If your function takes multiple variable arguments, you can either use
[`Function.map()`](/docs/reference/modal.Function#map) with one input iterator
per argument, or [`Function.starmap()`](/docs/reference/modal.Function#starmap)
with a single input iterator containing sequences (like tuples) that can be
spread over the arguments. This works similarly to Python's built in `map` and
`itertools.starmap`.

```python
@app.function()
def my_func(a, b):
    return a + b

@app.local_entrypoint()
def main():
    assert list(my_func.starmap([(1, 2), (3, 4)])) == [3, 7]
```

### Gotchas

Note that `.map()` is a method on the modal function object itself, so you don't
explicitly _call_ the function.

Incorrect usage:

```python notest
results = evaluate_model(inputs).map()
```

Modal's map is also not the same as using Python's builtin `map()`. While the
following will technically work, it will execute all inputs in sequence rather
than in parallel.

Incorrect usage:

```python notest
results = map(evaluate_model, inputs)
```

## Asynchronous usage

All Modal APIs are available in both blocking and asynchronous variants. If you
are comfortable with asynchronous programming, you can use it to create
arbitrary parallel execution patterns, with the added benefit that any Modal
functions will be executed remotely. See the [async guide](/docs/guide/async) or
the examples for more information about asynchronous usage.

## GPU acceleration

Sometimes you can speed up your applications by utilizing GPU acceleration. See
the [gpu section](/docs/guide/gpu) for more information.

## Scaling Limits

Modal enforces the following limits for every function:

- 2,000 pending inputs (inputs that haven't been assigned to a container yet)
- 25,000 total inputs (which include both running and pending inputs)
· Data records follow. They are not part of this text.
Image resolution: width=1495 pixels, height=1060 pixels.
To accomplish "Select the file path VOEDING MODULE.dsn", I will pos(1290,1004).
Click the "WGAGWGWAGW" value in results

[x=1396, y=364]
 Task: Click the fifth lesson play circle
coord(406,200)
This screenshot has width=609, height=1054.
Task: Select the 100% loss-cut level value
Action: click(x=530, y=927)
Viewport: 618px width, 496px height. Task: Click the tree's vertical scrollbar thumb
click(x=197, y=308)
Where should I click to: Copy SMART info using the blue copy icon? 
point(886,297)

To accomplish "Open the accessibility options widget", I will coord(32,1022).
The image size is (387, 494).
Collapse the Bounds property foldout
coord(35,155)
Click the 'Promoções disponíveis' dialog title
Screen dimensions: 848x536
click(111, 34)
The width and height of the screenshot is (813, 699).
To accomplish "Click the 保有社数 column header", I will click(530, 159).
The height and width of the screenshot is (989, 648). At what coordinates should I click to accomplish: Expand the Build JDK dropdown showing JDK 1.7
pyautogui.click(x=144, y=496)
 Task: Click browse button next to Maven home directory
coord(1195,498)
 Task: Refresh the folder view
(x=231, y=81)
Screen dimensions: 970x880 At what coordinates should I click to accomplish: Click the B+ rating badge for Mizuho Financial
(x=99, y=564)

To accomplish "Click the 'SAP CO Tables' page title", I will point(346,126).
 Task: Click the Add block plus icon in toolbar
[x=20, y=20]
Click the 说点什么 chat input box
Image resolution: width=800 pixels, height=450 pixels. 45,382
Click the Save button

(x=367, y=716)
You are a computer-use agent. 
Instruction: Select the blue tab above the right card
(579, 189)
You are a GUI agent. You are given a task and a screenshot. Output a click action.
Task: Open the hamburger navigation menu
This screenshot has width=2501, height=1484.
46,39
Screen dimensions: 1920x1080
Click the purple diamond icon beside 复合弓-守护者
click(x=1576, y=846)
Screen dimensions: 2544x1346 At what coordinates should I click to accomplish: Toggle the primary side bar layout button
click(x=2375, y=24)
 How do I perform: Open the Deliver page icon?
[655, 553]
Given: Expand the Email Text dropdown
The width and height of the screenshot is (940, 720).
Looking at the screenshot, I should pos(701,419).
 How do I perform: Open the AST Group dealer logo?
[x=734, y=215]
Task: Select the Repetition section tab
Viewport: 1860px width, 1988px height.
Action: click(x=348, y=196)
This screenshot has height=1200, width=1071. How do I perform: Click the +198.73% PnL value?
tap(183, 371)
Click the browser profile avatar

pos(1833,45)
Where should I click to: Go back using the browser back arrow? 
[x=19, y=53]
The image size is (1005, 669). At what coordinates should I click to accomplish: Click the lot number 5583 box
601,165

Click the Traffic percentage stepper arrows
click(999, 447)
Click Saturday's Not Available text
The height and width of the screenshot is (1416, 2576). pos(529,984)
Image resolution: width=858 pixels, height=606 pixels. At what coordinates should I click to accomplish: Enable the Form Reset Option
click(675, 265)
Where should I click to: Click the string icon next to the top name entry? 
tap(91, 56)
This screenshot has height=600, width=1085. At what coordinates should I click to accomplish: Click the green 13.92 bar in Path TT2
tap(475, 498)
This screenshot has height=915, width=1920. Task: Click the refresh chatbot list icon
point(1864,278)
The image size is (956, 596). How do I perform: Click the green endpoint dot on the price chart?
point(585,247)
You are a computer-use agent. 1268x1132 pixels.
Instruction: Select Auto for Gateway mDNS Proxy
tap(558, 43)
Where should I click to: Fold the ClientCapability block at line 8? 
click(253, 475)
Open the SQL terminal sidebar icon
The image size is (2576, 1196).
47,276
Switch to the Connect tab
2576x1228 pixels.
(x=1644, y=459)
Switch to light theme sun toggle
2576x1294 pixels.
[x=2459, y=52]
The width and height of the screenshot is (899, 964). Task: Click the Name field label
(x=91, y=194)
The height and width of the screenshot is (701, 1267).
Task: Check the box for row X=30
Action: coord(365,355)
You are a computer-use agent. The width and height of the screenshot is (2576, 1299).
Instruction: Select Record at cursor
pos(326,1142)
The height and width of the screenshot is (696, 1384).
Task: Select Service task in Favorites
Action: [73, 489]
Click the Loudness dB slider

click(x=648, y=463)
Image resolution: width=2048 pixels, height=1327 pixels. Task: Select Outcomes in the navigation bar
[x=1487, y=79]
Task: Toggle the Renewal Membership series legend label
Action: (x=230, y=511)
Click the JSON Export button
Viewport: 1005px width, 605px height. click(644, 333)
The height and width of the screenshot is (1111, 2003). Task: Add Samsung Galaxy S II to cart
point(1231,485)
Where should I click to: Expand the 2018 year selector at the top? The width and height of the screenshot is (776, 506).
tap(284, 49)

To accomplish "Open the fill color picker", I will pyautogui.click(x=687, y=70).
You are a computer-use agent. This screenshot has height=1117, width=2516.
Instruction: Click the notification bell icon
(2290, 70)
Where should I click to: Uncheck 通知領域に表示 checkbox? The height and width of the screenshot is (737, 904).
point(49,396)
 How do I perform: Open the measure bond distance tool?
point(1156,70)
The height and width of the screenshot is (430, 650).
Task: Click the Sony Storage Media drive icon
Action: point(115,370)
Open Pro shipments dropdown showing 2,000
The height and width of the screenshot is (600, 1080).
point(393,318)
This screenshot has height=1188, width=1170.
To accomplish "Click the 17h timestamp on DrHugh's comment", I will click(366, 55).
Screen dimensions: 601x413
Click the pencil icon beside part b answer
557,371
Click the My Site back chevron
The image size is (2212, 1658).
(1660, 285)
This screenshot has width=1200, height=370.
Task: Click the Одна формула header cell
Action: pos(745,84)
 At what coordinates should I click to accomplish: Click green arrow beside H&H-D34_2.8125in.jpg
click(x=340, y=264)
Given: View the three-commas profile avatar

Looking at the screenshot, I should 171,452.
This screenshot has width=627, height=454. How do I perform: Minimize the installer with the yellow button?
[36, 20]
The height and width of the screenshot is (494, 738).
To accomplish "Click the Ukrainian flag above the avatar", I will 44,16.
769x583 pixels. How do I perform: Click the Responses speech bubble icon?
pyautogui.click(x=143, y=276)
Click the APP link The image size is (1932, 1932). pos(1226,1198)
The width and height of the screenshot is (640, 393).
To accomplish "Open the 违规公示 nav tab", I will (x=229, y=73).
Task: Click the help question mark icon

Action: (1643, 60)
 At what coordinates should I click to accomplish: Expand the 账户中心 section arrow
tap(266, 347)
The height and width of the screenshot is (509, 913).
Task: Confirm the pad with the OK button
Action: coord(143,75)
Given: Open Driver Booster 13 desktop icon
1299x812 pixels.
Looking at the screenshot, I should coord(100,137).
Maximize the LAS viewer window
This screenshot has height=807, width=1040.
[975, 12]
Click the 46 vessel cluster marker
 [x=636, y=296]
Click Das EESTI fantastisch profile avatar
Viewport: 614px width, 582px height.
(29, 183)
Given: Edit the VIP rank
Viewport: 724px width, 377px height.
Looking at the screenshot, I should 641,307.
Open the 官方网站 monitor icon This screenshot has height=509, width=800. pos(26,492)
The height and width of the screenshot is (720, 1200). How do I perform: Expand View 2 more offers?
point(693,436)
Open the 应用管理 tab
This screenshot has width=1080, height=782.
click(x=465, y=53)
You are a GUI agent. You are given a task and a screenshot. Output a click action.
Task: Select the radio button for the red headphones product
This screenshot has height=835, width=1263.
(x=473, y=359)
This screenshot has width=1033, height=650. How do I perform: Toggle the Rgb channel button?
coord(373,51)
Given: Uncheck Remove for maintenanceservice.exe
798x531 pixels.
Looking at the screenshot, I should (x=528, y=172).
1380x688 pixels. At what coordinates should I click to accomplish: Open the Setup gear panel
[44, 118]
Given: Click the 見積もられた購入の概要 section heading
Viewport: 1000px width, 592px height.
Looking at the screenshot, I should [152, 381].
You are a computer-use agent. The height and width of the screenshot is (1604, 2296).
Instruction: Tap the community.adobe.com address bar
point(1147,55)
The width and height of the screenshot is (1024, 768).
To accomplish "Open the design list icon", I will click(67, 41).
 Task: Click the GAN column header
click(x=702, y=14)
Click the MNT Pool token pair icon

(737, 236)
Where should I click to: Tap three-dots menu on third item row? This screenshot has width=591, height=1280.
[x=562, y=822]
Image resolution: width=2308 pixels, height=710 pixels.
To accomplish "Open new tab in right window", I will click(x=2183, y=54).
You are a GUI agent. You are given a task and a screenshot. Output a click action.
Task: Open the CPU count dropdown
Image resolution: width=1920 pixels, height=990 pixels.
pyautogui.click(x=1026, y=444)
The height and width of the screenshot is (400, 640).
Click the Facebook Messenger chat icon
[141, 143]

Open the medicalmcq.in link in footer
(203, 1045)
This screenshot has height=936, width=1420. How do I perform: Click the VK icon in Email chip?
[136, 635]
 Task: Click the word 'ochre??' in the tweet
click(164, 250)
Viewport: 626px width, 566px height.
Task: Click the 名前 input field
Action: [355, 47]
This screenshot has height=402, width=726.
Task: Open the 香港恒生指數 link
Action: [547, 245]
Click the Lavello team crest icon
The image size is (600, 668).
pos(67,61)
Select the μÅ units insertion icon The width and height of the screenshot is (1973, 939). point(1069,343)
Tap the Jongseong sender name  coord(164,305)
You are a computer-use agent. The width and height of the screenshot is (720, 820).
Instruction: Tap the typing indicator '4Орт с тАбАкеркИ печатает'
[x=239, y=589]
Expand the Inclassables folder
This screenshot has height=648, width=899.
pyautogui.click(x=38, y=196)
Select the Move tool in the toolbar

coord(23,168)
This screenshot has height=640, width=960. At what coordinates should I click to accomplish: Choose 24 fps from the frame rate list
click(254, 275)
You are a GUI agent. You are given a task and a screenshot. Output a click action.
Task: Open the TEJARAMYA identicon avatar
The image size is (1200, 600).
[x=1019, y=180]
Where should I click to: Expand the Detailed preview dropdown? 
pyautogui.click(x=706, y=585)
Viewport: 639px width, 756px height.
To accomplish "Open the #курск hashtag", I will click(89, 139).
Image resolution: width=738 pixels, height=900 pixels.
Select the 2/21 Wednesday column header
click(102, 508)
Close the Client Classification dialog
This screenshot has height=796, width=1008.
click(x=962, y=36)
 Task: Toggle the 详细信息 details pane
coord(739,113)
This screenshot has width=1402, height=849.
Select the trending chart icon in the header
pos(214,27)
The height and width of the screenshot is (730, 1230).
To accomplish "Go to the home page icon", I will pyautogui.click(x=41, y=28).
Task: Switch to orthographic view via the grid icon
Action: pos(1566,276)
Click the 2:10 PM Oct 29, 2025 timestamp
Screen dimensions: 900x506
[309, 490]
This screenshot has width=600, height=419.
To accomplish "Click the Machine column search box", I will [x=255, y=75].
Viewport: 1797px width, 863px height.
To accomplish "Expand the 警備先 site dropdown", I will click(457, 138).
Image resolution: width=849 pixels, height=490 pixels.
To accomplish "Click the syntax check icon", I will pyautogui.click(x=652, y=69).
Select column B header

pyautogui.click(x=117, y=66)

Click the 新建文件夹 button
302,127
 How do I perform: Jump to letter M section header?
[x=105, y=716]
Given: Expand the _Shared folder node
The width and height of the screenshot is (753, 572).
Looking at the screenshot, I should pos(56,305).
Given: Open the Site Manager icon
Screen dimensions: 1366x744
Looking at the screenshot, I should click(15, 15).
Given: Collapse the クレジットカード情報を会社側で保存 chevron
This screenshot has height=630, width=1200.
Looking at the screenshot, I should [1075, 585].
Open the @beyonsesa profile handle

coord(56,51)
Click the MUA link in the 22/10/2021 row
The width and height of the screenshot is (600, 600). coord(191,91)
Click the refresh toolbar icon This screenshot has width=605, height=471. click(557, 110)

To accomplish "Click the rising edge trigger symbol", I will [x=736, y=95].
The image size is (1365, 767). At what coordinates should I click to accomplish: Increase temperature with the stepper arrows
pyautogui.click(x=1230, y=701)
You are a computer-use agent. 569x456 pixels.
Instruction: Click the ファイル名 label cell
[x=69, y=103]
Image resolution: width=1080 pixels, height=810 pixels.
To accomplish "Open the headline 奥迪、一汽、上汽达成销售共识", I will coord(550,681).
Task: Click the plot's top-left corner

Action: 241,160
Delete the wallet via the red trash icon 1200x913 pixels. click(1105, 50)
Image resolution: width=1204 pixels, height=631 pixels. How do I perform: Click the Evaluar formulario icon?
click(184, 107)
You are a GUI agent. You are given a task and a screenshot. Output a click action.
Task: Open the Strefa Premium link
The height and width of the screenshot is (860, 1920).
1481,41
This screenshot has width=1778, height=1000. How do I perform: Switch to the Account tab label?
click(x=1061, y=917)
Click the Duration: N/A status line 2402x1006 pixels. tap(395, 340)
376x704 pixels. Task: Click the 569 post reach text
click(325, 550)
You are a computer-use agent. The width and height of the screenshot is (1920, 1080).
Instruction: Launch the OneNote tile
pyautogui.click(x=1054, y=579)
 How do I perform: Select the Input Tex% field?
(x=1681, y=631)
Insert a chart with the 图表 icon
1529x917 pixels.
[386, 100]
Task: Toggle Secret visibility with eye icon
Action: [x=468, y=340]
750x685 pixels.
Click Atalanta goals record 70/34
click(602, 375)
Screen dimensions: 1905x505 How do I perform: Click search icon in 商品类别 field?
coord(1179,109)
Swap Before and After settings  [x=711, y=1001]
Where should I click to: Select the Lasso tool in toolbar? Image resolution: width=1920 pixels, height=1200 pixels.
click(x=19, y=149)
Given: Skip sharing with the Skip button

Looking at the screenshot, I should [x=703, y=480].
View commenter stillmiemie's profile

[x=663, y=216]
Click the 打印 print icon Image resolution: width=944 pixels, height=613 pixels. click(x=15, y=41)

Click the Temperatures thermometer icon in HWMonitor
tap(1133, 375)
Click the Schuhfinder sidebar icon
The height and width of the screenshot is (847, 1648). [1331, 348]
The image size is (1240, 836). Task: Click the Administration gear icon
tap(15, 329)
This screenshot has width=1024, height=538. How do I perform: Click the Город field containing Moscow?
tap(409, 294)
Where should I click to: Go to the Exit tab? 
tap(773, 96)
For inputs created with `.spawn()` for async jobs, Modal allows up to 1 million pending inputs instead of 2,000.

If you try to create more inputs and exceed these limits, you'll receive a `Resource Exhausted` error, and you should retry your request later. If you need higher limits, please reach out!

Additionally, each `.map()` invocation can process at most 1000 inputs concurrently.